Undaunted, I replicated the same thing in perl. It turns out that the “Combine PDF Pages” automator action is a simple Python script. It looked semi-useful on its own, so I copied it from its normal home (/System/Library/Automator/Combine PDF Pages.action/Contents/Resources/) to my personal bin directory for good measure. Perl source follows… please note that the >’s are rendering as literal >’s. Silly Code Highlighter!
#! /usr/bin/perl -w
use locale;
use strict;
use warnings;
#############################
# [01-31] [yyyy-mm-dd]
my ($day, $date, $tmpdir, $tojoin) =
(`date +%d`, `date +%F`, '/Users/shelton/tmp', '');
chomp($day); chomp($date);
my ($join) =
("python /Users/shelton/bin/join.py -o '/Users/shelton/Desktop/$date.pdf'");
########################
# Define PDF Links Here
#
my (%papers) = (
# Boston Globe
0=>"http://www.newseum.org/media/dfp/pdf$day/MA_BG.pdf",
# Chicago Tribune
1=>"http://www.newseum.org/media/dfp/pdf$day/IL_CT.pdf",
# Buffalo News
2=>"http://www.newseum.org/media/dfp/pdf$day/NY_BN.pdf",
# NY Times
3=>"http://www.newseum.org/media/dfp/pdf$day/NY_NYT.pdf",
# Wall Street Journal
4=>"http://www.newseum.org/media/dfp/pdf$day/WSJ.pdf"
);
######################################
# Loop through %papers
# -> Determine tmp output file
# -> Download the File
# -> Add file to string for join cmd
#
foreach my $page (sort(keys %papers)) {
my $output = "" . $tmpdir . "/" . $page . ".pdf";
`wget -q -O $output $papers{$page}`;
$tojoin .= "'" . $output . "' ";
}
##################
# Join The Files!
#
`$join $tojoin`;
#############################
# Delete All Downloaded PDFs
#
foreach my $file (sort(keys %papers)) {
my $rm = "" . $tmpdir . "/" . $file . ".pdf";
`rm -f $rm`;
}
I suppose I could have picked more interesting papers (like, for instance, the Amazônia Hoje from Belém, Brazil).
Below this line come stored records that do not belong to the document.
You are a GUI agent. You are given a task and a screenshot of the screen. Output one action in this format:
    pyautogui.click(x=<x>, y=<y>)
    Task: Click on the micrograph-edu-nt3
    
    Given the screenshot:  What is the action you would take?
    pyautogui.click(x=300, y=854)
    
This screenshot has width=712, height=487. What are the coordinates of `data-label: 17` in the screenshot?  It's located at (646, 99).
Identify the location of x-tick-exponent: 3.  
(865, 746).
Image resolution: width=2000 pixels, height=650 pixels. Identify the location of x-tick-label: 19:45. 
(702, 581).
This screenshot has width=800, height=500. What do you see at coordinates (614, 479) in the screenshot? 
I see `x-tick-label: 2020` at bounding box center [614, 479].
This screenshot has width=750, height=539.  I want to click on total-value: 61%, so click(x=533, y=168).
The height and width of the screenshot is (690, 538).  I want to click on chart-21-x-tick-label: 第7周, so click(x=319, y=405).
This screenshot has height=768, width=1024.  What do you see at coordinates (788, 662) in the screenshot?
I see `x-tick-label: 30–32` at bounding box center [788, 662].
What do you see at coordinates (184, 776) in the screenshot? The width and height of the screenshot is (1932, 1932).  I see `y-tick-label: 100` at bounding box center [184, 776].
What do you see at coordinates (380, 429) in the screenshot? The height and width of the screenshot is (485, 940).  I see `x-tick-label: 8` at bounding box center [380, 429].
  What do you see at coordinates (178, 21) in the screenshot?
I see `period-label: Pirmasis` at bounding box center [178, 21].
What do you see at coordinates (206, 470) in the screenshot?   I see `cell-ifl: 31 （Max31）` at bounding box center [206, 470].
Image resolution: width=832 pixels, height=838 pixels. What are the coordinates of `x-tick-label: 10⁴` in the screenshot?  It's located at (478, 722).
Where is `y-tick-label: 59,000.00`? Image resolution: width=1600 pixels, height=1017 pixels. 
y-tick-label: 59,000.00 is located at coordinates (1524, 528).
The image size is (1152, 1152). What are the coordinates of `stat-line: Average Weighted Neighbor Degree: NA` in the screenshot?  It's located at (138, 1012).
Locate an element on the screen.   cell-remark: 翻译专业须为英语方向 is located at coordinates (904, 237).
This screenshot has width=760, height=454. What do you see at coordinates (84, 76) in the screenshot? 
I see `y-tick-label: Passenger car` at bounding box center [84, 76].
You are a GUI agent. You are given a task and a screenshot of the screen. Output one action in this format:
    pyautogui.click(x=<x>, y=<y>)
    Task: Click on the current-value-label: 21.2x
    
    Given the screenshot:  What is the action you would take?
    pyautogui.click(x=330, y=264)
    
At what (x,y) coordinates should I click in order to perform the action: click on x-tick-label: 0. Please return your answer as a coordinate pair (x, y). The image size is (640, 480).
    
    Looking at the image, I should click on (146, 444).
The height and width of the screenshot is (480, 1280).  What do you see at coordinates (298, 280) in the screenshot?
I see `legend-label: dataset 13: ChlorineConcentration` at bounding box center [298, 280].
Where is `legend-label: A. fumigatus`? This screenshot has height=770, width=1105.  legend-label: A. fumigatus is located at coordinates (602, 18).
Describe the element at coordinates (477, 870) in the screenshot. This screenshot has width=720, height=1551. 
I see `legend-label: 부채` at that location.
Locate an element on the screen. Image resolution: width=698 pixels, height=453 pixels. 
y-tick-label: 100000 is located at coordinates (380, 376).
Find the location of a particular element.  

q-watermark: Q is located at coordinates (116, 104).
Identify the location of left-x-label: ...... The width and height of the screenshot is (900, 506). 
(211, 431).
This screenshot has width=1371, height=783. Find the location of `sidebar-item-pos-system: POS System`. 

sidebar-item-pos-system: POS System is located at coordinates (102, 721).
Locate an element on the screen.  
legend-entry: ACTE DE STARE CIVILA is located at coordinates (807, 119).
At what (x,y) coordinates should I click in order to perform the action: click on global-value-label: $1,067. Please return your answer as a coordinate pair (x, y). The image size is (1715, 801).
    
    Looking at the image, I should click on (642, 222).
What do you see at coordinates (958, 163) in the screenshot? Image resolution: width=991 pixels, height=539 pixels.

I stuck to papers from my current and previous home towns (and the NYC area, because they have interesting papers). Boring? I know…
I run this daily from cron at about 7am. Of note, I also redirect all output of the script to /dev/null because the python script throws a ton of meaningless errors that don’t mar the output.